From the listing below, output only the lines starting at the line that has "This screenshot has width=865, height=527." and ending at the line that has "Given: Follow the More BMO News link", exactly as they appear, ends included.

● **AVAILABLE DATA**:
::::::::::

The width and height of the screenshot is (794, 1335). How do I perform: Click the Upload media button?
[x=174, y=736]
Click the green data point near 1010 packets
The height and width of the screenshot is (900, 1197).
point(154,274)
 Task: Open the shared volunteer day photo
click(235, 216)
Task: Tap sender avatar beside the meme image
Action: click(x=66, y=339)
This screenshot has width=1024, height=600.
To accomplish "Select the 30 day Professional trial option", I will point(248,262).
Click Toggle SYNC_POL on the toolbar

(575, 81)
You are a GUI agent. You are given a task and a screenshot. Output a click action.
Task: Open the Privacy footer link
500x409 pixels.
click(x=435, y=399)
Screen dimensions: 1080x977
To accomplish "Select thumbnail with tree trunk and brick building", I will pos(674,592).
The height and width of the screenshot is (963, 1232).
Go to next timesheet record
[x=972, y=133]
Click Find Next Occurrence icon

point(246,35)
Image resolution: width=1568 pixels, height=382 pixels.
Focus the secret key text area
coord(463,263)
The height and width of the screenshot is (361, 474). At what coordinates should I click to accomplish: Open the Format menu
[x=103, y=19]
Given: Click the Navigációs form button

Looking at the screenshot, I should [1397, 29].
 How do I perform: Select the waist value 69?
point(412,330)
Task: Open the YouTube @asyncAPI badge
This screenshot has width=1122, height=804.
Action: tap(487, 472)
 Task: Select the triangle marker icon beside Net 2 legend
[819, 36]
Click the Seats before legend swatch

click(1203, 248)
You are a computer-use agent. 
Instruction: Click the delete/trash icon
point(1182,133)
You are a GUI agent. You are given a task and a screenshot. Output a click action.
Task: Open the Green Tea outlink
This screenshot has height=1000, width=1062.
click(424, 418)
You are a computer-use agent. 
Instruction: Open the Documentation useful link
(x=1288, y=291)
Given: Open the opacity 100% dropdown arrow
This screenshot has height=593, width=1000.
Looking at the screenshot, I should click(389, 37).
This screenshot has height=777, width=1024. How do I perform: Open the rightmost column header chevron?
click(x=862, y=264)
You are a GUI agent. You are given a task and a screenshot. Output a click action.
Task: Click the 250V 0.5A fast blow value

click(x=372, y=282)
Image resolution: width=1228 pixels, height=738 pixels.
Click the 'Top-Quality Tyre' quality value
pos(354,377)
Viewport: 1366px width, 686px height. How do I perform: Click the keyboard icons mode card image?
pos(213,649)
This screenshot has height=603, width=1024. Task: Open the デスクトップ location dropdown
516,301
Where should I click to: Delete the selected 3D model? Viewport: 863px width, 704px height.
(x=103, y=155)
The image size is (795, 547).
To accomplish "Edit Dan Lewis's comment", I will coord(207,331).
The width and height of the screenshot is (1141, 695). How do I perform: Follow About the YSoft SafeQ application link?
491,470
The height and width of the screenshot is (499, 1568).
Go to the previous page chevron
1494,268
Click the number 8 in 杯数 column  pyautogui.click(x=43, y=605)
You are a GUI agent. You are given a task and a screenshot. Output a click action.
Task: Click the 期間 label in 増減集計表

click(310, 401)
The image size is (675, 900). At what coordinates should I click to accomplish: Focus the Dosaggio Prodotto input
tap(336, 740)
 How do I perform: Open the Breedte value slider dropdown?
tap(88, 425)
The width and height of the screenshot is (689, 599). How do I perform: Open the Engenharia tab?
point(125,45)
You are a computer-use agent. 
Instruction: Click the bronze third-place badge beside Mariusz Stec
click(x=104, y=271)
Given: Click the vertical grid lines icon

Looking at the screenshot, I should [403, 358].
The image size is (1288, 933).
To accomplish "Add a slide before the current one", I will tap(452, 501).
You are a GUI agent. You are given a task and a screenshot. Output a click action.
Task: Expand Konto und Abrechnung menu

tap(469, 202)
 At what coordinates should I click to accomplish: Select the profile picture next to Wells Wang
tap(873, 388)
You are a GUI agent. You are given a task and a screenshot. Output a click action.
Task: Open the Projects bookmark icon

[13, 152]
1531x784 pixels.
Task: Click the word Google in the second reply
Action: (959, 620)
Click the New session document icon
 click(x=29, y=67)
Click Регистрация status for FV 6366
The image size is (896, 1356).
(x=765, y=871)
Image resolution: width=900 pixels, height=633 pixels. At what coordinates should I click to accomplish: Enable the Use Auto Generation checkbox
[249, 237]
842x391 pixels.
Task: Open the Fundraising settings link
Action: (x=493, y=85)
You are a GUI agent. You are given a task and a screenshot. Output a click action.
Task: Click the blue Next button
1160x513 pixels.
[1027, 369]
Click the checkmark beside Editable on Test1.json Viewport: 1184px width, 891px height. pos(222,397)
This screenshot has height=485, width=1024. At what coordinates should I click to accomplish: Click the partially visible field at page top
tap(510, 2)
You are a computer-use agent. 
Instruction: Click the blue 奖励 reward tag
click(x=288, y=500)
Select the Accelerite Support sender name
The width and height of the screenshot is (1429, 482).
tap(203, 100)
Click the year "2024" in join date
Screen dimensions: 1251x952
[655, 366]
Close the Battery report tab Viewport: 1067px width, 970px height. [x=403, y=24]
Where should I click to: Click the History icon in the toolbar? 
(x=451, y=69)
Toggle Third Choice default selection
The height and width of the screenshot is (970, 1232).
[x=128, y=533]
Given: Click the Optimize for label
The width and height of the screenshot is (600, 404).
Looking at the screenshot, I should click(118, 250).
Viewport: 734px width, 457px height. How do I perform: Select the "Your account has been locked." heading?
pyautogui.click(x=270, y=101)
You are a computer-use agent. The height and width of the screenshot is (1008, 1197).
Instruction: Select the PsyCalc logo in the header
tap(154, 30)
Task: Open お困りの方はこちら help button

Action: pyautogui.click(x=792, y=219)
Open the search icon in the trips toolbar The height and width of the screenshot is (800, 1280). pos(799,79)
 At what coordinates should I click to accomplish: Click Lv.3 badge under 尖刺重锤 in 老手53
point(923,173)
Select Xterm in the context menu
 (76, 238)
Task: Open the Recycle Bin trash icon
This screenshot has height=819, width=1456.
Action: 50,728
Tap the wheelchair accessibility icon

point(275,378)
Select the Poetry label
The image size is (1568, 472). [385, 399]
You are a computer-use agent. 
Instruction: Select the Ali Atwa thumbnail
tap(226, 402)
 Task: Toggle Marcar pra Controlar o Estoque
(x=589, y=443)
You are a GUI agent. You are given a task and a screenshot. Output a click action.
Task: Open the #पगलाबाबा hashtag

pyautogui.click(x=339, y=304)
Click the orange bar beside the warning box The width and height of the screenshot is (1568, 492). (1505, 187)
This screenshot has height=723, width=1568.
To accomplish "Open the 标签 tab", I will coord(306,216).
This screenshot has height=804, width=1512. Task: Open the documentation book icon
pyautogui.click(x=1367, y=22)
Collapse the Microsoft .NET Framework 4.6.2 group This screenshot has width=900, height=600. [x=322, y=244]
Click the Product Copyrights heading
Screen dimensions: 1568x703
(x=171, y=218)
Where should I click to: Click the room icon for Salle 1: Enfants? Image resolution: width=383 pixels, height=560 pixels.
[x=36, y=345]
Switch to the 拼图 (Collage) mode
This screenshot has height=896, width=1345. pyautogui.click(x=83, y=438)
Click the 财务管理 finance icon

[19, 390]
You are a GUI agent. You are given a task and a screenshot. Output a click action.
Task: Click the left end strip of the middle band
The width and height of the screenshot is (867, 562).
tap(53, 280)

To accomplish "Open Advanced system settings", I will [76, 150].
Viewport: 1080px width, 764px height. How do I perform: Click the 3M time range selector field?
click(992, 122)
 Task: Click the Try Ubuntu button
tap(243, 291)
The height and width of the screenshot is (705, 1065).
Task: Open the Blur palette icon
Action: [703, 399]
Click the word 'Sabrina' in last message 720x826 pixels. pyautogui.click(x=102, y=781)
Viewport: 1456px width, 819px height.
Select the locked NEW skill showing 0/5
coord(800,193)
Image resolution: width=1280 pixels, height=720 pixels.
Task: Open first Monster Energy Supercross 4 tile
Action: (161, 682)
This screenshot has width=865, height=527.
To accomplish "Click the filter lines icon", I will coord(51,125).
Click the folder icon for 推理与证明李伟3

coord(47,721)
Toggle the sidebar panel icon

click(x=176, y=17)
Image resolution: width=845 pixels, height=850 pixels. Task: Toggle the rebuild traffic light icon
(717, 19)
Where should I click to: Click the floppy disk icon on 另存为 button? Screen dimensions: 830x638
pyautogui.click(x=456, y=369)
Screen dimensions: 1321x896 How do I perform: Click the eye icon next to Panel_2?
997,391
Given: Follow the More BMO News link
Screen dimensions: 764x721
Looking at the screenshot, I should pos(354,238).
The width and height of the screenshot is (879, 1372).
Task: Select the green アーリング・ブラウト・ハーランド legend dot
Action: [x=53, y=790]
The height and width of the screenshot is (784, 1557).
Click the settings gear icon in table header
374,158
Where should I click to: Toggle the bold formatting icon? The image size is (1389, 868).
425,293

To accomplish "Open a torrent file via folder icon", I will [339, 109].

::::::::::

● **RESPONSE FOR THIS EXERCISE**:
This screenshot has width=865, height=527.
To accomplish "Click the filter lines icon", I will coord(51,125).
Click the folder icon for 推理与证明李伟3

coord(47,721)
Toggle the sidebar panel icon

click(x=176, y=17)
Image resolution: width=845 pixels, height=850 pixels. Task: Toggle the rebuild traffic light icon
(717, 19)
Where should I click to: Click the floppy disk icon on 另存为 button? Screen dimensions: 830x638
pyautogui.click(x=456, y=369)
Screen dimensions: 1321x896 How do I perform: Click the eye icon next to Panel_2?
997,391
Given: Follow the More BMO News link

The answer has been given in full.